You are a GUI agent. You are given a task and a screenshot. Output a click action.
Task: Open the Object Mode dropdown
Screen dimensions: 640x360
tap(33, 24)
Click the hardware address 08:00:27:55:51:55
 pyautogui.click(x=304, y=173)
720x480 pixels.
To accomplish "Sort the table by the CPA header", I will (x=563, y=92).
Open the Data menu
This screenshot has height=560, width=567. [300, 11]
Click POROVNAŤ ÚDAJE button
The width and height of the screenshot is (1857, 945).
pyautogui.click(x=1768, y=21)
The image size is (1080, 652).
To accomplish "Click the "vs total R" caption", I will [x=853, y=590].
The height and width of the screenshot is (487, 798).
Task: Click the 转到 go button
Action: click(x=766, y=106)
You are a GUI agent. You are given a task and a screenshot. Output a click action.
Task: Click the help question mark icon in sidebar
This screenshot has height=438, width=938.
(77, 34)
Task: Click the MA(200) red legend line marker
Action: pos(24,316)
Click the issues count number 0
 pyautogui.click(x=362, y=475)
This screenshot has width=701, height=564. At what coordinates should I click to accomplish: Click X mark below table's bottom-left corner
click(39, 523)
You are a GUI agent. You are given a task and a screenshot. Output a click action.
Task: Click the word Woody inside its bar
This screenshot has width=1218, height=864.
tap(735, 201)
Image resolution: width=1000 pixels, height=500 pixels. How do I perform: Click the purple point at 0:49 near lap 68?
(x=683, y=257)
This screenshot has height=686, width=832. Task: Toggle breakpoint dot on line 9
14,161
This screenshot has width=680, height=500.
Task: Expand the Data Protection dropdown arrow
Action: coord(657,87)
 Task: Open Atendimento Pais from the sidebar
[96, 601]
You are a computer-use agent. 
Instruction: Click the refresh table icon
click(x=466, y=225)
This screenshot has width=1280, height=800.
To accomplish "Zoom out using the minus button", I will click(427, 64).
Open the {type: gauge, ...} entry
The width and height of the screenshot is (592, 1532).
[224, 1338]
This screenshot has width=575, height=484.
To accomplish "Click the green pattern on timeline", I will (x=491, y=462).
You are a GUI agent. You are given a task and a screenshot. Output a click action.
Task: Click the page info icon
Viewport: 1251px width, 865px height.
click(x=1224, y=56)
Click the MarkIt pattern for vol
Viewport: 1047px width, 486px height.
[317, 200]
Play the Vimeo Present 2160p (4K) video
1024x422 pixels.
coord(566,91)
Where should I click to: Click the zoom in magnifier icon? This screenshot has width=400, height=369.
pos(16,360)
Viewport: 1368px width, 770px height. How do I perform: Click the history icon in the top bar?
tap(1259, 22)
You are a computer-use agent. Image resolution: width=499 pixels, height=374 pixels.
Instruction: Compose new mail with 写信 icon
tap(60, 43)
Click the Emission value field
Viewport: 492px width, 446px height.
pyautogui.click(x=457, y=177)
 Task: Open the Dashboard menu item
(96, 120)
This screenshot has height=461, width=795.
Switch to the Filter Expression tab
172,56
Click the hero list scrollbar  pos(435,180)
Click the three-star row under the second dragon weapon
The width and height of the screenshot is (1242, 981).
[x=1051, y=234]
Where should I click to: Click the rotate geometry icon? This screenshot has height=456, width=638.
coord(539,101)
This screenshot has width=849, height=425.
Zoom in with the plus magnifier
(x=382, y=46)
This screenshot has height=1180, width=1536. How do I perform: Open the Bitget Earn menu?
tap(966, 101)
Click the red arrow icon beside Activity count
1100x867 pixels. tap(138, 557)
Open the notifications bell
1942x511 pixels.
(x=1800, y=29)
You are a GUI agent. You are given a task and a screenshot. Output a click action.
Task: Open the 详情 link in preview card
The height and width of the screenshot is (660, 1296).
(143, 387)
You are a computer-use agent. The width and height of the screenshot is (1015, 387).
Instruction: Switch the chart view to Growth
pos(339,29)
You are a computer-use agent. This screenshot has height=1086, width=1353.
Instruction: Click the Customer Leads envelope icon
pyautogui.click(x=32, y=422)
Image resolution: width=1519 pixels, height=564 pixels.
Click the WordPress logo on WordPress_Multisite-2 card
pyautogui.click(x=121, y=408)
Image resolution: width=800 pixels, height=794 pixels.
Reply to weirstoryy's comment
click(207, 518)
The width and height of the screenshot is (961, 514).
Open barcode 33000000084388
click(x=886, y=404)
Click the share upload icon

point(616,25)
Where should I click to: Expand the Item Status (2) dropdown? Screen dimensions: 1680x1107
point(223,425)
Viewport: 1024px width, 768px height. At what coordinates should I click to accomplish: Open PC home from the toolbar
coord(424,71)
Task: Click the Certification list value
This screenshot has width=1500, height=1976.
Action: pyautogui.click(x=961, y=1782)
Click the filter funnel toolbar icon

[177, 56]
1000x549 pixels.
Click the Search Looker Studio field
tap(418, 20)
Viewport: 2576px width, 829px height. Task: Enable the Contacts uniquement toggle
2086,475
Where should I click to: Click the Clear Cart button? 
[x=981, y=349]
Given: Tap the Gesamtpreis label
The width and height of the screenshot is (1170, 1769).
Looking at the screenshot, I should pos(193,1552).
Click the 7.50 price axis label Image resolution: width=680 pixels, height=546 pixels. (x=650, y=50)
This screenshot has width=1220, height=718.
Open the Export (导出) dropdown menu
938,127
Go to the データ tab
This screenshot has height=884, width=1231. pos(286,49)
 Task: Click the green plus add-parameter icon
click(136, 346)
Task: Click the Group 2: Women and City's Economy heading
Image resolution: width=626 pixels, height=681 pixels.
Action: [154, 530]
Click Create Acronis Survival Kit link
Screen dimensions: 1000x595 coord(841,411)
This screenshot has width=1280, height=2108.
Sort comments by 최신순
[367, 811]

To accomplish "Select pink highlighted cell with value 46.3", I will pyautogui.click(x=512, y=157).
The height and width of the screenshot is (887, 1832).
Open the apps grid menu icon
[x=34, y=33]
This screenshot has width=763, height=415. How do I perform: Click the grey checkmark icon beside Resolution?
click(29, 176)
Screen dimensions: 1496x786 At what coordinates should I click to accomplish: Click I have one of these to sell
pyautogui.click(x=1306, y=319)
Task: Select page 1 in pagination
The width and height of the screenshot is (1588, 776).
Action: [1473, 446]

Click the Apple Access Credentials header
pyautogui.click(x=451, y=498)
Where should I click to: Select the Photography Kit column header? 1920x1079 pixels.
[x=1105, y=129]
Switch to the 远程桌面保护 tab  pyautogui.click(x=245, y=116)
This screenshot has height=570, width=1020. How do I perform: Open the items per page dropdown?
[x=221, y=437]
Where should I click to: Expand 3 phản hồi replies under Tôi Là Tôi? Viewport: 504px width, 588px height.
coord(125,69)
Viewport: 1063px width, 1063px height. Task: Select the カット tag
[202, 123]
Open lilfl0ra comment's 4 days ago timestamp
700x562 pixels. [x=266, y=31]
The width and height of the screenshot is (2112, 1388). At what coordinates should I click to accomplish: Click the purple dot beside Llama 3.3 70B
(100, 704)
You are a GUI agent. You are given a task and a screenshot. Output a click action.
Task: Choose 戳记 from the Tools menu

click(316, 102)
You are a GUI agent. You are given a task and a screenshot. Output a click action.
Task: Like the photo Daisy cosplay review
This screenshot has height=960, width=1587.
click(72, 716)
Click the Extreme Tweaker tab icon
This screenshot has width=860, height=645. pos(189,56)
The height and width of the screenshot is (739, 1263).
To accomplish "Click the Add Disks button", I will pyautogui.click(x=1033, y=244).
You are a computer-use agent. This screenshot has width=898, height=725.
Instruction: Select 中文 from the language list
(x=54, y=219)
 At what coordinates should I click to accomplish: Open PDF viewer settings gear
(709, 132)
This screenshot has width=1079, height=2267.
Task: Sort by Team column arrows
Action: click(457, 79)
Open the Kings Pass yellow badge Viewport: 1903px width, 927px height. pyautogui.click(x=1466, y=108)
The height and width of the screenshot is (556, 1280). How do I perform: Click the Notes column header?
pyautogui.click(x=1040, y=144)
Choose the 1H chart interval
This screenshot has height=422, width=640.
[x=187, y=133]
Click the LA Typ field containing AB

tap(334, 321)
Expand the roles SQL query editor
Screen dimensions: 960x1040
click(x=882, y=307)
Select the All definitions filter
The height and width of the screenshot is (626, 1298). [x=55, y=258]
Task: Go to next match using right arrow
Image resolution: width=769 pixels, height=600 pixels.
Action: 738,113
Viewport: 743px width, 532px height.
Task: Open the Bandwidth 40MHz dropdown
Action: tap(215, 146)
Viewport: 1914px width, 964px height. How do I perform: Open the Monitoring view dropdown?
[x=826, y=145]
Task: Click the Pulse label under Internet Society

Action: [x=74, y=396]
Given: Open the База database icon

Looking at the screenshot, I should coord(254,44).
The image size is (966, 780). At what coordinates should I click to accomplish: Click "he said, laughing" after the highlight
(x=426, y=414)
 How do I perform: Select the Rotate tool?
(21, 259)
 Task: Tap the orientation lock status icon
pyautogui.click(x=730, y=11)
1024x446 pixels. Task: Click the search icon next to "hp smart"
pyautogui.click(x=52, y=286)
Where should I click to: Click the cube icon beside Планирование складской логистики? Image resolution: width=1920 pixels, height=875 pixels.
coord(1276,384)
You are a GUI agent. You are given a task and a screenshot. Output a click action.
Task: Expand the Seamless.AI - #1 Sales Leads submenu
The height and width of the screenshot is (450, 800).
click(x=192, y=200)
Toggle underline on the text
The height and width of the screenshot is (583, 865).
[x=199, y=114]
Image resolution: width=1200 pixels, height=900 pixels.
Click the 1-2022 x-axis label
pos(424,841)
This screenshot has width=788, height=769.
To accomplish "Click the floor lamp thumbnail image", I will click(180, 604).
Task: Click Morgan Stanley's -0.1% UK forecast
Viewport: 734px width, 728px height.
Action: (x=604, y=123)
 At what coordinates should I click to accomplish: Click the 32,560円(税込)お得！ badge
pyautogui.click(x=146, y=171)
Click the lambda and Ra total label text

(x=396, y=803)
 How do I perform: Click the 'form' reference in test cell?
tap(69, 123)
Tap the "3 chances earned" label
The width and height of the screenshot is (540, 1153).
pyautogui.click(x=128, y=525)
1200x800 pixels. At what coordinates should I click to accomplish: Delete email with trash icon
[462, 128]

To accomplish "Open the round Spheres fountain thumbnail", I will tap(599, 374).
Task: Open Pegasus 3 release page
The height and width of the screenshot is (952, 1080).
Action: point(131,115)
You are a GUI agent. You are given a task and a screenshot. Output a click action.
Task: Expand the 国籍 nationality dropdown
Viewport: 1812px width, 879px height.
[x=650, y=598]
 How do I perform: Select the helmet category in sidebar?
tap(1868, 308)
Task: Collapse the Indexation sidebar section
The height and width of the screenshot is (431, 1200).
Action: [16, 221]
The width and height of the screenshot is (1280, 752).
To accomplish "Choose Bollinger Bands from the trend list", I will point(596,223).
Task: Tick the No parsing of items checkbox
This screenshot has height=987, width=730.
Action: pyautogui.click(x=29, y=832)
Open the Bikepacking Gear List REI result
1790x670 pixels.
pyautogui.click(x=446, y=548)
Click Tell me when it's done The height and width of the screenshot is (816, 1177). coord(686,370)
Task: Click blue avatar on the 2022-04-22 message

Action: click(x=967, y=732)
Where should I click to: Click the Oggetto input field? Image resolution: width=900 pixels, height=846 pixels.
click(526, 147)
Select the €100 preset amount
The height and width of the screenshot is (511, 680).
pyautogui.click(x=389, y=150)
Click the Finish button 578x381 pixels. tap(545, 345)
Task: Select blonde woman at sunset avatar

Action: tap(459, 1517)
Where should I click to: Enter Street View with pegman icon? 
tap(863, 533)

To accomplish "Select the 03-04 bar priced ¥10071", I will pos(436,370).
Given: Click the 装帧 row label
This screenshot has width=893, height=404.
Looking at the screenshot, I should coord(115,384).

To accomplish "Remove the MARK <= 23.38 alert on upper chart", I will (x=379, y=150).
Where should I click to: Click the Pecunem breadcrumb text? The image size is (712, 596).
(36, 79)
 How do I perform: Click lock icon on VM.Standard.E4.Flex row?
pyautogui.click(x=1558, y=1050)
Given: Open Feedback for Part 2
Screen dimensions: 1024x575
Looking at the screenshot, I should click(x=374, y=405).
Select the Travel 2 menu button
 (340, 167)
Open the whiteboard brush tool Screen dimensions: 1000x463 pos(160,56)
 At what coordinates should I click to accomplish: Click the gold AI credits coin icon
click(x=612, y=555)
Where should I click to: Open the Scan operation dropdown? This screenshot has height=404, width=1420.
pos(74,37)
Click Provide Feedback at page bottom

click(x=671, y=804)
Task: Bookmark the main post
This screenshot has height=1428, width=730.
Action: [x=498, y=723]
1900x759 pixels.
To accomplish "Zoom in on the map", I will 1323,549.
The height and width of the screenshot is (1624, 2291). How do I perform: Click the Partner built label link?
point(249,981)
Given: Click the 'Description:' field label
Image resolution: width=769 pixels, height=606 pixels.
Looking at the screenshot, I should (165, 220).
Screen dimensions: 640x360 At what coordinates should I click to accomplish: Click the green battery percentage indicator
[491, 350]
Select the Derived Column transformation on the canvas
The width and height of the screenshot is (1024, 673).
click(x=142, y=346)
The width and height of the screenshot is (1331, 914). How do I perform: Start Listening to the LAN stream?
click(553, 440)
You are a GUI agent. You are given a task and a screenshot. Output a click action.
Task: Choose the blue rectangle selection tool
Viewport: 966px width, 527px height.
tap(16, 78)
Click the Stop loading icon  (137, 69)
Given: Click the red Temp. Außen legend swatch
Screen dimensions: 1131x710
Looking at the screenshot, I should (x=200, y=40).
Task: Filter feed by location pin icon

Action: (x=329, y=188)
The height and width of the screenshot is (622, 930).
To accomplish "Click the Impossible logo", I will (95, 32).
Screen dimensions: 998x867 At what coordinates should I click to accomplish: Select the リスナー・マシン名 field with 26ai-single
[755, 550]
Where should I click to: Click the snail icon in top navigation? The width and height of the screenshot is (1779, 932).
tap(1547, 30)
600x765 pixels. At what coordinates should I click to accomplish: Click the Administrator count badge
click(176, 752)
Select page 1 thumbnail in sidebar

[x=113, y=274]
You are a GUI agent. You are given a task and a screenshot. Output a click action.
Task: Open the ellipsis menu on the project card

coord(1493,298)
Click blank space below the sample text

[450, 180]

» What needs to be done:
Your task is to return each line of the data above that contains the string "pattern".

» Finished task:
To accomplish "Click the green pattern on timeline", I will (x=491, y=462).
Click the MarkIt pattern for vol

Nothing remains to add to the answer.